New York City Mayor Zohran Mamdani moved to cancel executive orders from former Mayor Eric Adams, including a major push to expand the New York Police Department by 5,000 officers. Adams had signed off on the hiring initiative before his indictment on Sept. 26, 2024.

The Adams blueprint called for adding 300 officers in July 2026. That number would climb to 2,500 by July 2027 and hit 5,000 additional hires annually starting July 2028. Those gains would have boosted street deployments to roughly 40,000 officers, up from the current force of about 35,000, according to budget documents.

Mamdani’s preliminary fiscal year 2027 budget instead holds NYPD staffing near present levels. It stresses "significantly reducing current vacancies," a step that officials said could tie funding cuts to unfilled posts.
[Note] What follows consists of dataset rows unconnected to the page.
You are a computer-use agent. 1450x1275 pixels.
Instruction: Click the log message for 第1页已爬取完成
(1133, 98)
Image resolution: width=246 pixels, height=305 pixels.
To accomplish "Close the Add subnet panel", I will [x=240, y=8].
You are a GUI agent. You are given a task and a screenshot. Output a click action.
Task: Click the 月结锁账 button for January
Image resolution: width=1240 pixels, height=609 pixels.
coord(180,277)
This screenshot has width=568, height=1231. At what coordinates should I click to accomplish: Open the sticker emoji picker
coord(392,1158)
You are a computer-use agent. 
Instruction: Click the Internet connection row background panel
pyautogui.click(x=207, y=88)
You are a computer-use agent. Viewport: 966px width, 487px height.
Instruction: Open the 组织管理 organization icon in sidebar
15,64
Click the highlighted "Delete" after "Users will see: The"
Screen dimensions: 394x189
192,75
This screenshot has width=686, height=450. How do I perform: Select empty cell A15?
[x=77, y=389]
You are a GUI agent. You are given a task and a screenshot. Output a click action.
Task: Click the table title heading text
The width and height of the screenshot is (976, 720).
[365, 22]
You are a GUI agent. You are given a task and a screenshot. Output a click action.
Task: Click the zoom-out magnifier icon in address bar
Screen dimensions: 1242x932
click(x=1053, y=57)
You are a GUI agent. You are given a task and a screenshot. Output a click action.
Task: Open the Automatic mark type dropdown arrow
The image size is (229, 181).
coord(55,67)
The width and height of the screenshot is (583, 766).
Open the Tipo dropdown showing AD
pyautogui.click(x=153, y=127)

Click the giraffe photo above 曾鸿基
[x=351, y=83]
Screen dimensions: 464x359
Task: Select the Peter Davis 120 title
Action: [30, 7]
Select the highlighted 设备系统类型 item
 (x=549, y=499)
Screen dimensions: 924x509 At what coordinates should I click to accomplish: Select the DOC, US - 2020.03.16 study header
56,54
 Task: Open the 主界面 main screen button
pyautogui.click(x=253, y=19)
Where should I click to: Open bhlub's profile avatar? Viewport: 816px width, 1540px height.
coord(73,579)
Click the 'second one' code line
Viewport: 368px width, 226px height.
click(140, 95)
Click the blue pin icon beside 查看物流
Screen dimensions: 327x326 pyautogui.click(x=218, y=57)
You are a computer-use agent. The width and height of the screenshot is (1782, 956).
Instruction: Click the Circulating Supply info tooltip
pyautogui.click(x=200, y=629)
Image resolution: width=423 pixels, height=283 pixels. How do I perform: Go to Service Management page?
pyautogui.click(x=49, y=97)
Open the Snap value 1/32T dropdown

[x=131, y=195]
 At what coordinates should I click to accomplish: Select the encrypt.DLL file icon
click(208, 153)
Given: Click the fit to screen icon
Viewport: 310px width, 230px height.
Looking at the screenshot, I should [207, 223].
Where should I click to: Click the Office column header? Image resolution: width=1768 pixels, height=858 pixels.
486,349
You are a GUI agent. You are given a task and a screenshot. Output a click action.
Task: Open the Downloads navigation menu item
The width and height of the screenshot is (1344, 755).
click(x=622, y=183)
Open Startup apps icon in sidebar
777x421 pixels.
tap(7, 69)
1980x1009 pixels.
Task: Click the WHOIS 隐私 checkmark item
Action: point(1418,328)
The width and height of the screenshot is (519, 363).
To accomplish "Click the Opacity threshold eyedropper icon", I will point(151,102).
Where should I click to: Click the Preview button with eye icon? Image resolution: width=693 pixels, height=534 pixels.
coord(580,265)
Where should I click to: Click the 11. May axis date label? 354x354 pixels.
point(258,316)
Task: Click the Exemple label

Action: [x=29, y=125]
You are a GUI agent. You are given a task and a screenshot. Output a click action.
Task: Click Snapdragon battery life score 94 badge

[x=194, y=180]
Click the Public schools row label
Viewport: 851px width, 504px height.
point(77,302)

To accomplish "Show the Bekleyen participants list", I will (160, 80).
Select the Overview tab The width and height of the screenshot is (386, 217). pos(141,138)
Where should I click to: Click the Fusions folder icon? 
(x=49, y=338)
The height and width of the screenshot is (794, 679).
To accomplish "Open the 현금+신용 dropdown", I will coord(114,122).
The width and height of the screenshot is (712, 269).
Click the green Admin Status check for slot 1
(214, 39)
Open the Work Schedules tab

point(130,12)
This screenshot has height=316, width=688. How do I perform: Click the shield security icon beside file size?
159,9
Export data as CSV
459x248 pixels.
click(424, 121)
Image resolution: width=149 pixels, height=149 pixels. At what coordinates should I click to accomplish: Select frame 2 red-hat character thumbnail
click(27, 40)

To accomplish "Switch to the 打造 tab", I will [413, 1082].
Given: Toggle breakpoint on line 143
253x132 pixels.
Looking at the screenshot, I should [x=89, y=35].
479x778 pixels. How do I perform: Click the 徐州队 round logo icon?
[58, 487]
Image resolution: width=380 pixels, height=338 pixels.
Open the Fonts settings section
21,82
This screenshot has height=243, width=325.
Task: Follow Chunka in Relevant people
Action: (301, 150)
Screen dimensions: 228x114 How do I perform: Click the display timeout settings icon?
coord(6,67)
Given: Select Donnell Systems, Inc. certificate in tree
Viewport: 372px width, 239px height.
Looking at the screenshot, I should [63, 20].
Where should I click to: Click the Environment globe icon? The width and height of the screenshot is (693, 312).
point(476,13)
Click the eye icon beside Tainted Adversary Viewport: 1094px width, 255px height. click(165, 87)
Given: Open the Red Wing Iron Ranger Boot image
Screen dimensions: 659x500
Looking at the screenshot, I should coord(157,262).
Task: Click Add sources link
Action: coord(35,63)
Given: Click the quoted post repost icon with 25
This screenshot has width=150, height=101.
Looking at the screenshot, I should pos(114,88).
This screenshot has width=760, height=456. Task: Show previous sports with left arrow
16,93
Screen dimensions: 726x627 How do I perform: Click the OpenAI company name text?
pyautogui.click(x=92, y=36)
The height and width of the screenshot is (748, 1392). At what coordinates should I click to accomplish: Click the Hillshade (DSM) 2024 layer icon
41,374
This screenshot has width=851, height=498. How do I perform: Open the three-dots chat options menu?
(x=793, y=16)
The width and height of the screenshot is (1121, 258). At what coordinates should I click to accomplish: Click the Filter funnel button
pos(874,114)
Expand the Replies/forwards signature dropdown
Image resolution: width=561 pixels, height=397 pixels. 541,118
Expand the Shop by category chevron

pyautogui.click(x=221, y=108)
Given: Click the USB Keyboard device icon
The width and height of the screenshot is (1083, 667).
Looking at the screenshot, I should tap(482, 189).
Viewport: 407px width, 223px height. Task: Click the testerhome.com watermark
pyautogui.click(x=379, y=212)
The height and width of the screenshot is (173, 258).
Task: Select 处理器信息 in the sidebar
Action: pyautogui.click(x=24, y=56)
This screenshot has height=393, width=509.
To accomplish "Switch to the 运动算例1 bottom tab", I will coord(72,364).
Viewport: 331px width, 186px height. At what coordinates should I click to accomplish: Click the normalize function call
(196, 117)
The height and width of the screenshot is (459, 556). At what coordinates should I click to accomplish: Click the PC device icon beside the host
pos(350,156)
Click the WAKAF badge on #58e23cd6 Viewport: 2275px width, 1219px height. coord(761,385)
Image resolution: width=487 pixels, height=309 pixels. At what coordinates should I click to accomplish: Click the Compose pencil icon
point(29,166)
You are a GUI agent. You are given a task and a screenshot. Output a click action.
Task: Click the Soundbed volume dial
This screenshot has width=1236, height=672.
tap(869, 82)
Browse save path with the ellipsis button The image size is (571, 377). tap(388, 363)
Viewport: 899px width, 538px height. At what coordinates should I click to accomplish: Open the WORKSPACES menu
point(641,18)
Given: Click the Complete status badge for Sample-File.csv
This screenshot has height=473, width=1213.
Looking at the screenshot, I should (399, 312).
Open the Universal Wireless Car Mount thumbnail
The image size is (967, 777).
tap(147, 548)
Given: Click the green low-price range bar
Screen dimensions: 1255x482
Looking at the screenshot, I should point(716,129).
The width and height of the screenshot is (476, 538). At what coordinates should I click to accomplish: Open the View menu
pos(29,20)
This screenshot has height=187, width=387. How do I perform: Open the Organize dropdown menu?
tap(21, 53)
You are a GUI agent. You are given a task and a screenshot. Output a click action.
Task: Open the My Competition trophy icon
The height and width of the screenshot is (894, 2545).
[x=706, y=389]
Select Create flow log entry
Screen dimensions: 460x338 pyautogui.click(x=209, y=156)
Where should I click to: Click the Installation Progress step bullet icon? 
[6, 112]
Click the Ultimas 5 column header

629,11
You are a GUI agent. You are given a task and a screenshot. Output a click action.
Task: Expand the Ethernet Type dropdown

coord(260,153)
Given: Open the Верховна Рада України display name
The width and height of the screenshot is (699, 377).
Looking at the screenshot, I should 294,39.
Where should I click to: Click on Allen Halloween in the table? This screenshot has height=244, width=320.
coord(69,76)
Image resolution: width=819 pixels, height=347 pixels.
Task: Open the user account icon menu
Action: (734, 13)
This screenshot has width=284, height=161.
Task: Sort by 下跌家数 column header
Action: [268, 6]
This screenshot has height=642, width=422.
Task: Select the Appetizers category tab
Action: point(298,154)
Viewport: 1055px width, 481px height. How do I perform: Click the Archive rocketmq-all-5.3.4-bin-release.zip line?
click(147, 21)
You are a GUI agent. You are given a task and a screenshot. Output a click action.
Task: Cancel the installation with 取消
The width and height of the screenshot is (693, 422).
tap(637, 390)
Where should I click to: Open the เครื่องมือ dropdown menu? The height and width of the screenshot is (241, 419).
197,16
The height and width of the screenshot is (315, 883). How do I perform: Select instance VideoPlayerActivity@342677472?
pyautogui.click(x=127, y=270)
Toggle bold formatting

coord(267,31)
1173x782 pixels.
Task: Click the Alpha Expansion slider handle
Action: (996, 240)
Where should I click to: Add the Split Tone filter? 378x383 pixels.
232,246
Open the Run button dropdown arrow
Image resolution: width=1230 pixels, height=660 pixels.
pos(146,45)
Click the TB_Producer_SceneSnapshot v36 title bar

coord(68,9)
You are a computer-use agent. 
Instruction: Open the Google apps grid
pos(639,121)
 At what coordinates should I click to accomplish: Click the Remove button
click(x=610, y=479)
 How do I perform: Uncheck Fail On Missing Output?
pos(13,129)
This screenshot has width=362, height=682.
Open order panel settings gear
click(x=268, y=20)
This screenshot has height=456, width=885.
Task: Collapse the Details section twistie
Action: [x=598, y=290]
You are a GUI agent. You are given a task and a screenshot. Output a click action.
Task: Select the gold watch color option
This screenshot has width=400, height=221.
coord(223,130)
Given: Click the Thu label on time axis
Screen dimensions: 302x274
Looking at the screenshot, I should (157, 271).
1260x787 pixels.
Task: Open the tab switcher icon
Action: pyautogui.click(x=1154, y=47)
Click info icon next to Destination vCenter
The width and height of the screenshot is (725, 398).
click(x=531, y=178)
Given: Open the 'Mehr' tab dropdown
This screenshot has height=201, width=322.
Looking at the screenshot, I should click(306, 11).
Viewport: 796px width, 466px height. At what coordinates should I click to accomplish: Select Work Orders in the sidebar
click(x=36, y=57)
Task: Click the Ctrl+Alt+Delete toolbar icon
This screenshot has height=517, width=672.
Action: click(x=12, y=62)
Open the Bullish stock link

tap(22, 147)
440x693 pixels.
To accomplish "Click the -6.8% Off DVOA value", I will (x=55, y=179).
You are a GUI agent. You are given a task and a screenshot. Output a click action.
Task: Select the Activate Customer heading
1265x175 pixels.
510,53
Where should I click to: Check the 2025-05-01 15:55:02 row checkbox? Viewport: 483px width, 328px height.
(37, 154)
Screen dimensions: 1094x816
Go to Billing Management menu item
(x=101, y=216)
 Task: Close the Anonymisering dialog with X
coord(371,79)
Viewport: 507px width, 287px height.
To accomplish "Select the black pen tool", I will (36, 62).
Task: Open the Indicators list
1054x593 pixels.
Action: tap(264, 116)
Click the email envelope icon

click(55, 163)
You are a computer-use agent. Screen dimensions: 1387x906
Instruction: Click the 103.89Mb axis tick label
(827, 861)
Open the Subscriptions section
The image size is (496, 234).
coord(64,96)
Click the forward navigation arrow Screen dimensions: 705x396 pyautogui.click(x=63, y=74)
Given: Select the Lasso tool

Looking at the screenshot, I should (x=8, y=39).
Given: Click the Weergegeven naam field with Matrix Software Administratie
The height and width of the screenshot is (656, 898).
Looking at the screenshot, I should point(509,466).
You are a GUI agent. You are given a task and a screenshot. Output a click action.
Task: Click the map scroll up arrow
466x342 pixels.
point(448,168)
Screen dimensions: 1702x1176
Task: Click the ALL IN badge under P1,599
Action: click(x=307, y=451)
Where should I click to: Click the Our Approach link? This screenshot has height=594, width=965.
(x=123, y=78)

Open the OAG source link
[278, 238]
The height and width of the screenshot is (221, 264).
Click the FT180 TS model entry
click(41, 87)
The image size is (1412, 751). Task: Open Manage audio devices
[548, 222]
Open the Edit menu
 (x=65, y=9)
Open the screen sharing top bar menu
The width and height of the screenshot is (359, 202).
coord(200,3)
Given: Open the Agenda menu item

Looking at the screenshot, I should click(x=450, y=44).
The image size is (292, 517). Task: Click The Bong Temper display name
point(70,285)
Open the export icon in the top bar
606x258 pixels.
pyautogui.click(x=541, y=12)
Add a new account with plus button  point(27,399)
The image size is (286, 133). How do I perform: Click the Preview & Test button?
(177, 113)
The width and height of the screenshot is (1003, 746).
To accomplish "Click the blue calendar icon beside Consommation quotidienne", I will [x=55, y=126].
The plan includes a $22 million trim from the department’s $6.4 billion budget for next year, Gothamist reported.

On Tuesday, Mamdani addressed reporters after revealing the budget. He described a "historic budget gap" inherited from the prior administration. His team, he said, had slashed the shortfall from $12 billion to $5.4 billion. Still, a "significant chasm" remains, he added.

"I know that for those who have watched budget after budget, it is tempting to assume that we are engaging in the same dance as our predecessors," Mamdani told the news conference. "Let me assure you, nothing about this is typical. That’s why our solutions won’t be either."

Mamdani faces pressure to close the gap without deep service cuts. He pitched several tax hikes as remedies. Topping the list: steeper levies on high earners and big corporations. As a fallback, he suggested a 9.5% jump in property taxes.

The mayor framed the fiscal bind as a citywide crisis New York "can and will overcome." Critics have already pounced on the police hiring reversal. Adams’ plan aimed to bolster patrols amid rising concerns over crime rates in the nation’s largest city.

City Council members will now review Mamdani’s blueprint. Final approval could come after months of negotiations. Police unions expressed alarm over the proposed cap on officer numbers. They argue it hampers response times and public safety.

Mamdani’s office defended the shift. Officials pointed to overtime costs and recruitment challenges that have left thousands of positions empty for years. The budget also eyes efficiencies in other areas, like administrative roles and equipment spending.

Adams’ indictment on federal corruption charges paved the way for Mamdani’s rapid rise. The Democratic mayor took office vowing fiscal discipline. His early moves signal a break from Adams-era expansions, particularly in public safety spending.

Analysts watch closely. New York’s budget battles often stretch into the new year. Mamdani’s tax ideas face resistance from business groups and upstate lawmakers. Property owners, meanwhile, brace for hikes that could ripple through rents and home values.